Can you transcribe every one of the following lines word for word, without changing a single character?
[BEGIN Available records]
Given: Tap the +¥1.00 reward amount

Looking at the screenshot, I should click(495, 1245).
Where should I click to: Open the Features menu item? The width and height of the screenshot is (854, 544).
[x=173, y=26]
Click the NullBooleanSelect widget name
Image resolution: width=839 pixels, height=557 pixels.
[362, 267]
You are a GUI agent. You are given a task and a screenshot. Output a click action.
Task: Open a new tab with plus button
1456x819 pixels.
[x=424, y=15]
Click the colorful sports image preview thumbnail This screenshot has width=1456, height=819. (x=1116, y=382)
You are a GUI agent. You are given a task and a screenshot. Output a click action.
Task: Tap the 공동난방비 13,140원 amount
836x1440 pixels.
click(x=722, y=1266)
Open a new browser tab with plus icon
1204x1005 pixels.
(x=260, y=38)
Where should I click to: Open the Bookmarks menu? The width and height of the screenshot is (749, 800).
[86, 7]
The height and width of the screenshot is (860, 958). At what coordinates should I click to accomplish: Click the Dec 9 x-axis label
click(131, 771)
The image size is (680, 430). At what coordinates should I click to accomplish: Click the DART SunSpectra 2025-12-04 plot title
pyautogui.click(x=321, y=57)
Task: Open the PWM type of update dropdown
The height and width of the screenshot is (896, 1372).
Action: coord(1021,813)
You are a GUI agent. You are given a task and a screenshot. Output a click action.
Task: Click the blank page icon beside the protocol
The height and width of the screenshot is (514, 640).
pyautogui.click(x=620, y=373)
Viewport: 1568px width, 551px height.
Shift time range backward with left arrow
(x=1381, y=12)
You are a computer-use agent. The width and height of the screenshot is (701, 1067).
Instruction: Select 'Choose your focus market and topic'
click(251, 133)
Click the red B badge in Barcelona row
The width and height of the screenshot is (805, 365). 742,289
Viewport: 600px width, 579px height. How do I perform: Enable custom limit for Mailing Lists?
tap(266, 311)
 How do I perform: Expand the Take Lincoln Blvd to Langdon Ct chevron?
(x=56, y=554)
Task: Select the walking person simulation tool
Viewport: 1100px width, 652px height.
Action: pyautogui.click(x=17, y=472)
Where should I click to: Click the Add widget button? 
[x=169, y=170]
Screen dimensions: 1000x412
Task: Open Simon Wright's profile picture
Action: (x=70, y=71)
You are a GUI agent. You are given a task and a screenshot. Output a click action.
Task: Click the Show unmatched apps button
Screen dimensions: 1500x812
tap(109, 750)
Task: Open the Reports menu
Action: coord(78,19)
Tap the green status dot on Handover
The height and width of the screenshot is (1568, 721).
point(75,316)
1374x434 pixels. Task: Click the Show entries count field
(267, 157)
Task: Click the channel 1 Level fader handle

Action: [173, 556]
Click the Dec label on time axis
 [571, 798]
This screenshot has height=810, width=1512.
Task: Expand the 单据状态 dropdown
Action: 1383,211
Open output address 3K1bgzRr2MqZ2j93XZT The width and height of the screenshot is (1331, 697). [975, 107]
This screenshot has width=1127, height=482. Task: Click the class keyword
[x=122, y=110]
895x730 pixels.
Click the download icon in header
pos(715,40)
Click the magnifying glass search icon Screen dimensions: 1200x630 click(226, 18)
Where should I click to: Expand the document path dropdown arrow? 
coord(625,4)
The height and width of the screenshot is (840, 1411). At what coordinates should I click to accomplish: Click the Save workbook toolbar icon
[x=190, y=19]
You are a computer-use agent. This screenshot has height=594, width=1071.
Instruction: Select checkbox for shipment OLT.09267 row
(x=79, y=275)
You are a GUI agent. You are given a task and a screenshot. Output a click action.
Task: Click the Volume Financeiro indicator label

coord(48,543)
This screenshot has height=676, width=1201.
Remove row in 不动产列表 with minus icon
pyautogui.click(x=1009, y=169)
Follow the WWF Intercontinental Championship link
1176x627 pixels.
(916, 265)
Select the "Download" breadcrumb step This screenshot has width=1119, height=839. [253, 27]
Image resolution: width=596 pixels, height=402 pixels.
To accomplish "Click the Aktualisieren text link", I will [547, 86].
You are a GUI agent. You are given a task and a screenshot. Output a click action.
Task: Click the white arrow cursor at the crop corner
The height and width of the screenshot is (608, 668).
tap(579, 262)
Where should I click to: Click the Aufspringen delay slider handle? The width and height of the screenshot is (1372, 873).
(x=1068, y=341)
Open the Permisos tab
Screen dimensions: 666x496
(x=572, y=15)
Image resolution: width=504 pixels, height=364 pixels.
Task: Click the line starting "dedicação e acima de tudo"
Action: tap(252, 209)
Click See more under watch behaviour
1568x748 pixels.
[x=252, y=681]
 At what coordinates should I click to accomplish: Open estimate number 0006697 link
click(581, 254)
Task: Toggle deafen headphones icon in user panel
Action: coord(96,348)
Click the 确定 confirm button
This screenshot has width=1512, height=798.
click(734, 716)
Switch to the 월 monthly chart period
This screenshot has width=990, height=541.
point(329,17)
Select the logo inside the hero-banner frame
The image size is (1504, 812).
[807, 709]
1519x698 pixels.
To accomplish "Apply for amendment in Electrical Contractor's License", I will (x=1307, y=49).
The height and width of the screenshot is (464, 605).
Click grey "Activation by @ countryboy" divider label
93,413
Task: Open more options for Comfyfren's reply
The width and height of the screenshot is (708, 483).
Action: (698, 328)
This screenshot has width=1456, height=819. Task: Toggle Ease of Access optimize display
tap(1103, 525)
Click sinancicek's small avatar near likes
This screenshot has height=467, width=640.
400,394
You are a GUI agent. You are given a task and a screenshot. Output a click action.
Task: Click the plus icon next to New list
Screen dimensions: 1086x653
[END Available records]
● Exercise solution:
Given: Tap the +¥1.00 reward amount

Looking at the screenshot, I should click(495, 1245).
Where should I click to: Open the Features menu item? The width and height of the screenshot is (854, 544).
[x=173, y=26]
Click the NullBooleanSelect widget name
Image resolution: width=839 pixels, height=557 pixels.
[362, 267]
You are a GUI agent. You are given a task and a screenshot. Output a click action.
Task: Open a new tab with plus button
1456x819 pixels.
[x=424, y=15]
Click the colorful sports image preview thumbnail This screenshot has width=1456, height=819. (x=1116, y=382)
You are a GUI agent. You are given a task and a screenshot. Output a click action.
Task: Tap the 공동난방비 13,140원 amount
836x1440 pixels.
click(x=722, y=1266)
Open a new browser tab with plus icon
1204x1005 pixels.
(x=260, y=38)
Where should I click to: Open the Bookmarks menu? The width and height of the screenshot is (749, 800).
[86, 7]
The height and width of the screenshot is (860, 958). At what coordinates should I click to accomplish: Click the Dec 9 x-axis label
click(131, 771)
The image size is (680, 430). At what coordinates should I click to accomplish: Click the DART SunSpectra 2025-12-04 plot title
pyautogui.click(x=321, y=57)
Task: Open the PWM type of update dropdown
The height and width of the screenshot is (896, 1372).
Action: coord(1021,813)
You are a GUI agent. You are given a task and a screenshot. Output a click action.
Task: Click the blank page icon beside the protocol
The height and width of the screenshot is (514, 640).
pyautogui.click(x=620, y=373)
Viewport: 1568px width, 551px height.
Shift time range backward with left arrow
(x=1381, y=12)
You are a computer-use agent. The width and height of the screenshot is (701, 1067).
Instruction: Select 'Choose your focus market and topic'
click(251, 133)
Click the red B badge in Barcelona row
The width and height of the screenshot is (805, 365). 742,289
Viewport: 600px width, 579px height. How do I perform: Enable custom limit for Mailing Lists?
tap(266, 311)
 How do I perform: Expand the Take Lincoln Blvd to Langdon Ct chevron?
(x=56, y=554)
Task: Select the walking person simulation tool
Viewport: 1100px width, 652px height.
Action: pyautogui.click(x=17, y=472)
Where should I click to: Click the Add widget button? 
[x=169, y=170]
Screen dimensions: 1000x412
Task: Open Simon Wright's profile picture
Action: (x=70, y=71)
You are a GUI agent. You are given a task and a screenshot. Output a click action.
Task: Click the Show unmatched apps button
Screen dimensions: 1500x812
tap(109, 750)
Task: Open the Reports menu
Action: coord(78,19)
Tap the green status dot on Handover
The height and width of the screenshot is (1568, 721).
point(75,316)
1374x434 pixels. Task: Click the Show entries count field
(267, 157)
Task: Click the channel 1 Level fader handle

Action: [173, 556]
Click the Dec label on time axis
 [571, 798]
This screenshot has height=810, width=1512.
Task: Expand the 单据状态 dropdown
Action: 1383,211
Open output address 3K1bgzRr2MqZ2j93XZT The width and height of the screenshot is (1331, 697). [975, 107]
This screenshot has width=1127, height=482. Task: Click the class keyword
[x=122, y=110]
895x730 pixels.
Click the download icon in header
pos(715,40)
Click the magnifying glass search icon Screen dimensions: 1200x630 click(226, 18)
Where should I click to: Expand the document path dropdown arrow? 
coord(625,4)
The height and width of the screenshot is (840, 1411). At what coordinates should I click to accomplish: Click the Save workbook toolbar icon
[x=190, y=19]
You are a computer-use agent. This screenshot has height=594, width=1071.
Instruction: Select checkbox for shipment OLT.09267 row
(x=79, y=275)
You are a GUI agent. You are given a task and a screenshot. Output a click action.
Task: Click the Volume Financeiro indicator label

coord(48,543)
This screenshot has height=676, width=1201.
Remove row in 不动产列表 with minus icon
pyautogui.click(x=1009, y=169)
Follow the WWF Intercontinental Championship link
1176x627 pixels.
(916, 265)
Select the "Download" breadcrumb step This screenshot has width=1119, height=839. [253, 27]
Image resolution: width=596 pixels, height=402 pixels.
To accomplish "Click the Aktualisieren text link", I will [547, 86].
You are a GUI agent. You are given a task and a screenshot. Output a click action.
Task: Click the white arrow cursor at the crop corner
The height and width of the screenshot is (608, 668).
tap(579, 262)
Where should I click to: Click the Aufspringen delay slider handle? The width and height of the screenshot is (1372, 873).
(x=1068, y=341)
Open the Permisos tab
Screen dimensions: 666x496
(x=572, y=15)
Image resolution: width=504 pixels, height=364 pixels.
Task: Click the line starting "dedicação e acima de tudo"
Action: tap(252, 209)
Click See more under watch behaviour
1568x748 pixels.
[x=252, y=681]
 At what coordinates should I click to accomplish: Open estimate number 0006697 link
click(581, 254)
Task: Toggle deafen headphones icon in user panel
Action: coord(96,348)
Click the 确定 confirm button
This screenshot has width=1512, height=798.
click(734, 716)
Switch to the 월 monthly chart period
This screenshot has width=990, height=541.
point(329,17)
Select the logo inside the hero-banner frame
The image size is (1504, 812).
[807, 709]
1519x698 pixels.
To accomplish "Apply for amendment in Electrical Contractor's License", I will (x=1307, y=49).
The height and width of the screenshot is (464, 605).
Click grey "Activation by @ countryboy" divider label
93,413
Task: Open more options for Comfyfren's reply
The width and height of the screenshot is (708, 483).
Action: (698, 328)
This screenshot has width=1456, height=819. Task: Toggle Ease of Access optimize display
tap(1103, 525)
Click sinancicek's small avatar near likes
This screenshot has height=467, width=640.
400,394
You are a GUI agent. You are given a task and a screenshot. Output a click action.
Task: Click the plus icon next to New list
Screen dimensions: 1086x653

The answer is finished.